The pictures last night of Messers. Clegg & Cameron playing off each other with a mixture of business-like seriousness and mock-comic light-heartedness was, it has to be said, scarily refreshing.
By all accounts the two really have hit it off which can only be good news for a country that, love ‘em or hate ‘em, desperately needs “strong & stable Government” to tackle our debt issues.
The problems of course, will probably not come from the two at the top, but in the day-to-day working differences between the ministers below and the hard-line party activists. It is a massive test of both Cameron’s and Clegg’s leadership to ensure that these differences are managed and cast aside whilst the similarities and common goals are magnified.
There are many people eating their words at the moment who said that a vote for the Lib Dems was a wasted vote as they will never get close to power! A Deputy PM, 5 cabinet members and a minister in every department is not bad going eh?
So to the job in hand. On the face of it out go some of the more “silly” policies on both sides whilst they concentrate on what they agree on. This is a good thing for us all and we can look forward to a tough old budget in 50 days time!

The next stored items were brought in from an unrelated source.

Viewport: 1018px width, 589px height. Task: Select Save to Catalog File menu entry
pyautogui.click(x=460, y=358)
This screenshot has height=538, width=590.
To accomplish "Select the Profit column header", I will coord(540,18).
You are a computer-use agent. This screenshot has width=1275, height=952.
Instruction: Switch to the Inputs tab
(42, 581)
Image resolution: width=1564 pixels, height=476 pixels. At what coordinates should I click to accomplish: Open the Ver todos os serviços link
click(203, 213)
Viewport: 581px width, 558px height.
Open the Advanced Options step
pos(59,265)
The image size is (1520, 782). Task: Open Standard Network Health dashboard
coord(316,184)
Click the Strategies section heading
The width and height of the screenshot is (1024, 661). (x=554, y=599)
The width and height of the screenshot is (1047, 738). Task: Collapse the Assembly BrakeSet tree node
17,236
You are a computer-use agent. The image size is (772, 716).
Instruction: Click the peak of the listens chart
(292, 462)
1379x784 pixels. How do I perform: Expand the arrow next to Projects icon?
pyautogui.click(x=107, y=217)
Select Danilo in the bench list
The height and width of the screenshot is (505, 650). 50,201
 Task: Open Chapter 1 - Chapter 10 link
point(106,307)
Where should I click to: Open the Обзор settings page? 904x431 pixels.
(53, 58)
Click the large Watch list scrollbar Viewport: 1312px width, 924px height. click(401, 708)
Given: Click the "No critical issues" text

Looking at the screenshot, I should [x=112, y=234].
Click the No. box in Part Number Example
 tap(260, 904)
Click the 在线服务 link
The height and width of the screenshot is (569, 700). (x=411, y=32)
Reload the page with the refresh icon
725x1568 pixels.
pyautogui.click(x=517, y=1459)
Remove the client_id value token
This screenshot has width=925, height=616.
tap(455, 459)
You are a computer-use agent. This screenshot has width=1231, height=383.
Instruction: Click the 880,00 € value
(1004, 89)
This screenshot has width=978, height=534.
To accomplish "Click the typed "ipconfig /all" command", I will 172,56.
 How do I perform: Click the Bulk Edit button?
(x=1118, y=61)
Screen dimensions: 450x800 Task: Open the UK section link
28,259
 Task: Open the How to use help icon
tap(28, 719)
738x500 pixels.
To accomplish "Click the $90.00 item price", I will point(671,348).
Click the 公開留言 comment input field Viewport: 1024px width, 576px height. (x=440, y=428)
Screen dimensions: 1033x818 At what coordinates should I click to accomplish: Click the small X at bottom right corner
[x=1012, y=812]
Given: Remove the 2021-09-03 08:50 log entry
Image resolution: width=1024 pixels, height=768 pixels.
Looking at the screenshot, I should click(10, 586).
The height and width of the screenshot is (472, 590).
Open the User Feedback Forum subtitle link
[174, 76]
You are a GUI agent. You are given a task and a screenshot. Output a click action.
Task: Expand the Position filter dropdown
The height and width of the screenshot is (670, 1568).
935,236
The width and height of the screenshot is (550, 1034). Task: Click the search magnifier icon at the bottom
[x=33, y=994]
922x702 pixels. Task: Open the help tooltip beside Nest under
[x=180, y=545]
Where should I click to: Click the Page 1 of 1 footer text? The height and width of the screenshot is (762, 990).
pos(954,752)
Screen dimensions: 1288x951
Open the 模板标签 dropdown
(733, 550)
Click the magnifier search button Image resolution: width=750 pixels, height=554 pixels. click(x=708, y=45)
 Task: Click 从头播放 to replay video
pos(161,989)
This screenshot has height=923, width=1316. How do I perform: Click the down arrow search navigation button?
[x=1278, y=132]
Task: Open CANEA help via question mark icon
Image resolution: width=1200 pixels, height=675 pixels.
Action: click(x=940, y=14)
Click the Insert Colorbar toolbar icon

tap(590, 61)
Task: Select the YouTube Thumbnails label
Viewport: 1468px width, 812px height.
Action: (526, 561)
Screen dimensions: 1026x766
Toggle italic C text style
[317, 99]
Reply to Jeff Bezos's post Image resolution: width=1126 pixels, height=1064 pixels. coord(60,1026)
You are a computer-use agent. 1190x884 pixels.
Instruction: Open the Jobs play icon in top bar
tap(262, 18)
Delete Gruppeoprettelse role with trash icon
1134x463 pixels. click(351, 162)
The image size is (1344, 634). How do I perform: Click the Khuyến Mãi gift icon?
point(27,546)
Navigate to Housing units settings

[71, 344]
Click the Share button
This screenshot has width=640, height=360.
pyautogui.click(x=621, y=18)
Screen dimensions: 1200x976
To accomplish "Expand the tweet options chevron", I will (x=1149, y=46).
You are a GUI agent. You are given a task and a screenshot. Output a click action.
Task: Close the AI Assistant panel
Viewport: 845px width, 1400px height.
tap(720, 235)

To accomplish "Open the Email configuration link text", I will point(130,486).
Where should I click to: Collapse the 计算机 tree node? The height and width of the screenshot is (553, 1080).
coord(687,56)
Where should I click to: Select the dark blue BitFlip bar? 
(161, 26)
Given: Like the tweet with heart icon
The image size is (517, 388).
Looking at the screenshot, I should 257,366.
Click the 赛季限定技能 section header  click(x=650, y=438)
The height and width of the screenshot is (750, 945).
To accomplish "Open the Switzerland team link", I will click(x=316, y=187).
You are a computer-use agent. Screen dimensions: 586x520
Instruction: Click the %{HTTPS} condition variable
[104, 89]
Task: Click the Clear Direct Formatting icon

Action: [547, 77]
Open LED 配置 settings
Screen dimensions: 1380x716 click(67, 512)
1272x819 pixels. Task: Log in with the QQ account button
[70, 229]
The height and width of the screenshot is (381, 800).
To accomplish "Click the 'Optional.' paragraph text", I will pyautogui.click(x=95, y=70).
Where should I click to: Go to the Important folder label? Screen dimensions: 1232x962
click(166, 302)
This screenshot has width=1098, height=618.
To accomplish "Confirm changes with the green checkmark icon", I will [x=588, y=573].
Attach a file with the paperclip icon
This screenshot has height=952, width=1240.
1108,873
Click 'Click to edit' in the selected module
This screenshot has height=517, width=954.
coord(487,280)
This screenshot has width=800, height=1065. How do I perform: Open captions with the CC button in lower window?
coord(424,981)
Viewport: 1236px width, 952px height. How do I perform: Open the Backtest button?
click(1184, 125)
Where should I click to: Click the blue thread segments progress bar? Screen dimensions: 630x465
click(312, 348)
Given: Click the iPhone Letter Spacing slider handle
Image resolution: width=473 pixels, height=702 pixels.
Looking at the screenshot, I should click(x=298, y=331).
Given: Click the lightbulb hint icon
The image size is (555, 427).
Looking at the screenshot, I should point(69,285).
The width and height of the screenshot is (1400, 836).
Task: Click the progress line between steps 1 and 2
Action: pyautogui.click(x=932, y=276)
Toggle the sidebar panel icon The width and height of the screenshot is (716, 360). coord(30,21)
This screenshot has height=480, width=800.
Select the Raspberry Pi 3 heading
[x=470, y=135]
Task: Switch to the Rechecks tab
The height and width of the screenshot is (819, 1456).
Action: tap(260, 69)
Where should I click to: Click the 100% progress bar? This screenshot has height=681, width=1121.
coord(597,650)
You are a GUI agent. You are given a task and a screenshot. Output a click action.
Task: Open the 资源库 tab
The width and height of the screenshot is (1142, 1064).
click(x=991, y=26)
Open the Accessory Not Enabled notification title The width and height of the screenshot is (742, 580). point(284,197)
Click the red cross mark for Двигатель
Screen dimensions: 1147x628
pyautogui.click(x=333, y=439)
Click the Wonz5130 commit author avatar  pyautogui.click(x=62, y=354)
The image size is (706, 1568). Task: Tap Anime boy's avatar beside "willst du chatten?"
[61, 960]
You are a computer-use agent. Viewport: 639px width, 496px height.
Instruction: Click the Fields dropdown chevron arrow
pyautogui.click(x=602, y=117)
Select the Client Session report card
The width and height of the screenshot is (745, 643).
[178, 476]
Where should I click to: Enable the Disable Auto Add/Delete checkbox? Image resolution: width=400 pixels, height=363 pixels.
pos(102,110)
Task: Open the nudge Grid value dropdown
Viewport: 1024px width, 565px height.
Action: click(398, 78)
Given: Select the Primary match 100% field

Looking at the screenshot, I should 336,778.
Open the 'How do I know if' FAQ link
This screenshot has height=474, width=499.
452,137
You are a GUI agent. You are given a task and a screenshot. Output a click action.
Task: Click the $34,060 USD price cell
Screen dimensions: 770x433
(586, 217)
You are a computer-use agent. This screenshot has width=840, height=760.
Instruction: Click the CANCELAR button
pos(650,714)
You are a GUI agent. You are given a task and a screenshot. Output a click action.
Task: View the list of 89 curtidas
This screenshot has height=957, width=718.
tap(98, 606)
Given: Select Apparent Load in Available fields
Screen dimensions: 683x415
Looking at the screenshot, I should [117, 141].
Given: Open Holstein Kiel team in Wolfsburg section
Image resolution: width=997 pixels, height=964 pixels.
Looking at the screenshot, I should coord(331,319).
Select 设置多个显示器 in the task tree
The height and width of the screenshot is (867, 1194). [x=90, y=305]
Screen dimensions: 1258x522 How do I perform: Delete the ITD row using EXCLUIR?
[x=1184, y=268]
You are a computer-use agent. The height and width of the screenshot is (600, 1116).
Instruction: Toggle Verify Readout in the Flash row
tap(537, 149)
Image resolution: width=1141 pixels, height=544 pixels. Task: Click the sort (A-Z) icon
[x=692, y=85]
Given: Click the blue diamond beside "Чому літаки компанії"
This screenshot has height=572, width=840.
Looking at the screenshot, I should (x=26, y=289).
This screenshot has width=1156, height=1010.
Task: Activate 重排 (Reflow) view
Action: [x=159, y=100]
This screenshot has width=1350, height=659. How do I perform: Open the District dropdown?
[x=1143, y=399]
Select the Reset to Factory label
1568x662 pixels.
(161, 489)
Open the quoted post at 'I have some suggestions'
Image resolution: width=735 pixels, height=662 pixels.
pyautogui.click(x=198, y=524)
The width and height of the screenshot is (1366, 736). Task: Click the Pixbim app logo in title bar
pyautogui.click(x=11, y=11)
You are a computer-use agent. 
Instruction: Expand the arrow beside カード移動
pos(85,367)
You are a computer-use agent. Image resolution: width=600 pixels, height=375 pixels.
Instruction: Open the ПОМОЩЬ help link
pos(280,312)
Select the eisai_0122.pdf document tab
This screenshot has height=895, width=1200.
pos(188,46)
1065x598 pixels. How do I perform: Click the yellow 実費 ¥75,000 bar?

The cuts will be tough, VAT will probably have to rise and all manner of other arrangements to cut the deficit put in place.
What everyone in the mortgage industry wants to know is what changes can we expect to see? First off it is looking more likely that the FSA will stay. I for one think this is sensible and never saw the point of wasting money scrapping them and building another slightly different organisation probably employing most of the same people!
The FSA have come a long way, they have been through the toughest times and learnt from it just as we all have. There is a way that the Bank of England and FSA can work together more efficiently for all our good.
But never mind all that. The real issue is one that many seem to forget. There is the small fact that there is a £300 billion funding gap in the lending sector as Government aid needs to be repaid. As Rob Thomas, senior policy adviser at the CML highlighted last week, “How realistic is it to believe that retail deposits can be the source of funding to pay back the £300bn the government wants back?”
You can bet your bottom dollar that every lender has this issue at the top of their list and is no doubt at the root of many of the decisions we are seeing that affect us.
How the Government deal with this issue, as well as the wider banking world, is of great importance, but they cannot expect the banks to be able to lend more, pay back the monies owed and raise their capital adequacy all at the same time in the current environment.
As an optimist I actually believe that when it comes down to it the Government will come up with something to plug the £300 billion gap and ease the pressure before lending dries up, but it could well be “squeaky bum” time for a while.
In the meantime, however, whether or not you voted for the newly-weds, we need to all hope that this partnership does confound the rising divorce rates and brings us all a little sunshine, maybe not in the short-term, but certainly in the long.